— STATED GOAL —
Copy every line of the records below verbatim, with no changes to wording, spacing, or order.

§ §

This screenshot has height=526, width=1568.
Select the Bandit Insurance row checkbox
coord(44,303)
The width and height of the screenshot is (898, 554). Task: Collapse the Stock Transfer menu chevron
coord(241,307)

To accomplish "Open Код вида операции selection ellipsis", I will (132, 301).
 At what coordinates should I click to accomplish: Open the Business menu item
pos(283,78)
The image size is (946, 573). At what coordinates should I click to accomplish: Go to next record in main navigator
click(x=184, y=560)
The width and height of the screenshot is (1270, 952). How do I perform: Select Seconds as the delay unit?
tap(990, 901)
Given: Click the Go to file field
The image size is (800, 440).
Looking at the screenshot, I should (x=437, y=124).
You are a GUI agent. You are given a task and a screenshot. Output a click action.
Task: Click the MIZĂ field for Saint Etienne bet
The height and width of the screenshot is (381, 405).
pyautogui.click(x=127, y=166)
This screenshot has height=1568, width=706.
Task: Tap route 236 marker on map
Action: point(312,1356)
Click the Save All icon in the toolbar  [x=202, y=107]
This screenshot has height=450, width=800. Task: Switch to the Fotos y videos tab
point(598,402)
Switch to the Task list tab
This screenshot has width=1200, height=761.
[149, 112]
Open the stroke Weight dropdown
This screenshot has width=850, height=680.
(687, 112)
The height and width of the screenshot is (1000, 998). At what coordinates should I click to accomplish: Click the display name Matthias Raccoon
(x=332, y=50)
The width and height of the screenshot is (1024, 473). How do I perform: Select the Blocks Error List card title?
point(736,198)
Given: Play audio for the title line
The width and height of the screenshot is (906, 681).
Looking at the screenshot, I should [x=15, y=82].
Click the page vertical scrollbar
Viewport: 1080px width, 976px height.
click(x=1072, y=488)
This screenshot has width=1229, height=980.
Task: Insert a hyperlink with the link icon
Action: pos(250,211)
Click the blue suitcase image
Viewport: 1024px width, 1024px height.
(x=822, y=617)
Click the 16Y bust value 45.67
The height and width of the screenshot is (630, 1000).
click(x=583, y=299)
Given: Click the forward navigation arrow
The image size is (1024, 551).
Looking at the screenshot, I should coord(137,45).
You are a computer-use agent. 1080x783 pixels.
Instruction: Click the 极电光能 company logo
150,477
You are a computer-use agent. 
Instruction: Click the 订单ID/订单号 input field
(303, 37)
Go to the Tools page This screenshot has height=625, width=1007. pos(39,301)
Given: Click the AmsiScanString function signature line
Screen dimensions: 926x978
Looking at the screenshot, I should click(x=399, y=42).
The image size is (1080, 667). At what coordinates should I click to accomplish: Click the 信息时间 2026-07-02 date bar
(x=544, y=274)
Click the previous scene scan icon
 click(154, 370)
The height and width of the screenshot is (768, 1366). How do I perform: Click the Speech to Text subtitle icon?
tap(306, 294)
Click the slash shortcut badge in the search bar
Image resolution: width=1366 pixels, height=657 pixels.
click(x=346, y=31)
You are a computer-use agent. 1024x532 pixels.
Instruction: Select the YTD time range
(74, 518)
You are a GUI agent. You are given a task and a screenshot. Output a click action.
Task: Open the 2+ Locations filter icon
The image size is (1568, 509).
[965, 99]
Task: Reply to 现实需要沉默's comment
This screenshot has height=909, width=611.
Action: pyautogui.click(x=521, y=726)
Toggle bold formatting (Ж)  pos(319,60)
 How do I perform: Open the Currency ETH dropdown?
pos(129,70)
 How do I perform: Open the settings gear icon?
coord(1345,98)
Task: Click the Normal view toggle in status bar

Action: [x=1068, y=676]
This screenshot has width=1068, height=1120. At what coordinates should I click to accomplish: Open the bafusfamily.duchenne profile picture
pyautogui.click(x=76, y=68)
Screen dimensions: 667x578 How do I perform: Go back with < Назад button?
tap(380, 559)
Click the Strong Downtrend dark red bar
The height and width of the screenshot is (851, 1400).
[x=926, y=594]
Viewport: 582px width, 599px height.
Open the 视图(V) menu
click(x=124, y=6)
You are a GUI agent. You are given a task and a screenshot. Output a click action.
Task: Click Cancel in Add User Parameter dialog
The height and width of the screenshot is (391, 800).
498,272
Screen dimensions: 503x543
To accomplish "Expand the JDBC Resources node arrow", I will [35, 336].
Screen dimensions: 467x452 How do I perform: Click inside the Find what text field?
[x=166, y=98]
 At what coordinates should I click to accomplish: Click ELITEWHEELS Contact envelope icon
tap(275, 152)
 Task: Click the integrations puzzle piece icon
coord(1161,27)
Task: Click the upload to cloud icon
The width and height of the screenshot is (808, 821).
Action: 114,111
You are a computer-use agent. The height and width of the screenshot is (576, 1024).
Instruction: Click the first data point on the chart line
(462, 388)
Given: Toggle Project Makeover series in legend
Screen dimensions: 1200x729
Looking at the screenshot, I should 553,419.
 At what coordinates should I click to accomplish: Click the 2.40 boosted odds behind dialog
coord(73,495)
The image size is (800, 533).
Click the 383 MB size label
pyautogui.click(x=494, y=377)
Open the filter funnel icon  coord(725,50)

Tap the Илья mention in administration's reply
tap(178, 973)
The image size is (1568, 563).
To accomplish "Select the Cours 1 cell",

§ §

— RESULT OF THIS EXERCISE —
This screenshot has height=526, width=1568.
Select the Bandit Insurance row checkbox
coord(44,303)
The width and height of the screenshot is (898, 554). Task: Collapse the Stock Transfer menu chevron
coord(241,307)

To accomplish "Open Код вида операции selection ellipsis", I will (132, 301).
 At what coordinates should I click to accomplish: Open the Business menu item
pos(283,78)
The image size is (946, 573). At what coordinates should I click to accomplish: Go to next record in main navigator
click(x=184, y=560)
The width and height of the screenshot is (1270, 952). How do I perform: Select Seconds as the delay unit?
tap(990, 901)
Given: Click the Go to file field
The image size is (800, 440).
Looking at the screenshot, I should (x=437, y=124).
You are a GUI agent. You are given a task and a screenshot. Output a click action.
Task: Click the MIZĂ field for Saint Etienne bet
The height and width of the screenshot is (381, 405).
pyautogui.click(x=127, y=166)
This screenshot has height=1568, width=706.
Task: Tap route 236 marker on map
Action: point(312,1356)
Click the Save All icon in the toolbar  [x=202, y=107]
This screenshot has height=450, width=800. Task: Switch to the Fotos y videos tab
point(598,402)
Switch to the Task list tab
This screenshot has width=1200, height=761.
[149, 112]
Open the stroke Weight dropdown
This screenshot has width=850, height=680.
(687, 112)
The height and width of the screenshot is (1000, 998). At what coordinates should I click to accomplish: Click the display name Matthias Raccoon
(x=332, y=50)
The width and height of the screenshot is (1024, 473). How do I perform: Select the Blocks Error List card title?
point(736,198)
Given: Play audio for the title line
The width and height of the screenshot is (906, 681).
Looking at the screenshot, I should [x=15, y=82].
Click the page vertical scrollbar
Viewport: 1080px width, 976px height.
click(x=1072, y=488)
This screenshot has width=1229, height=980.
Task: Insert a hyperlink with the link icon
Action: pos(250,211)
Click the blue suitcase image
Viewport: 1024px width, 1024px height.
(x=822, y=617)
Click the 16Y bust value 45.67
The height and width of the screenshot is (630, 1000).
click(x=583, y=299)
Given: Click the forward navigation arrow
The image size is (1024, 551).
Looking at the screenshot, I should coord(137,45).
You are a computer-use agent. 1080x783 pixels.
Instruction: Click the 极电光能 company logo
150,477
You are a computer-use agent. 
Instruction: Click the 订单ID/订单号 input field
(303, 37)
Go to the Tools page This screenshot has height=625, width=1007. pos(39,301)
Given: Click the AmsiScanString function signature line
Screen dimensions: 926x978
Looking at the screenshot, I should click(x=399, y=42).
The image size is (1080, 667). At what coordinates should I click to accomplish: Click the 信息时间 2026-07-02 date bar
(x=544, y=274)
Click the previous scene scan icon
 click(154, 370)
The height and width of the screenshot is (768, 1366). How do I perform: Click the Speech to Text subtitle icon?
tap(306, 294)
Click the slash shortcut badge in the search bar
Image resolution: width=1366 pixels, height=657 pixels.
click(x=346, y=31)
You are a computer-use agent. 1024x532 pixels.
Instruction: Select the YTD time range
(74, 518)
You are a GUI agent. You are given a task and a screenshot. Output a click action.
Task: Open the 2+ Locations filter icon
The image size is (1568, 509).
[965, 99]
Task: Reply to 现实需要沉默's comment
This screenshot has height=909, width=611.
Action: pyautogui.click(x=521, y=726)
Toggle bold formatting (Ж)  pos(319,60)
 How do I perform: Open the Currency ETH dropdown?
pos(129,70)
 How do I perform: Open the settings gear icon?
coord(1345,98)
Task: Click the Normal view toggle in status bar

Action: [x=1068, y=676]
This screenshot has width=1068, height=1120. At what coordinates should I click to accomplish: Open the bafusfamily.duchenne profile picture
pyautogui.click(x=76, y=68)
Screen dimensions: 667x578 How do I perform: Go back with < Назад button?
tap(380, 559)
Click the Strong Downtrend dark red bar
The height and width of the screenshot is (851, 1400).
[x=926, y=594]
Viewport: 582px width, 599px height.
Open the 视图(V) menu
click(x=124, y=6)
You are a GUI agent. You are given a task and a screenshot. Output a click action.
Task: Click Cancel in Add User Parameter dialog
The height and width of the screenshot is (391, 800).
498,272
Screen dimensions: 503x543
To accomplish "Expand the JDBC Resources node arrow", I will [35, 336].
Screen dimensions: 467x452 How do I perform: Click inside the Find what text field?
[x=166, y=98]
 At what coordinates should I click to accomplish: Click ELITEWHEELS Contact envelope icon
tap(275, 152)
 Task: Click the integrations puzzle piece icon
coord(1161,27)
Task: Click the upload to cloud icon
The width and height of the screenshot is (808, 821).
Action: 114,111
You are a computer-use agent. The height and width of the screenshot is (576, 1024).
Instruction: Click the first data point on the chart line
(462, 388)
Given: Toggle Project Makeover series in legend
Screen dimensions: 1200x729
Looking at the screenshot, I should 553,419.
 At what coordinates should I click to accomplish: Click the 2.40 boosted odds behind dialog
coord(73,495)
The image size is (800, 533).
Click the 383 MB size label
pyautogui.click(x=494, y=377)
Open the filter funnel icon  coord(725,50)

Tap the Илья mention in administration's reply
tap(178, 973)
The image size is (1568, 563).
To accomplish "Select the Cours 1 cell",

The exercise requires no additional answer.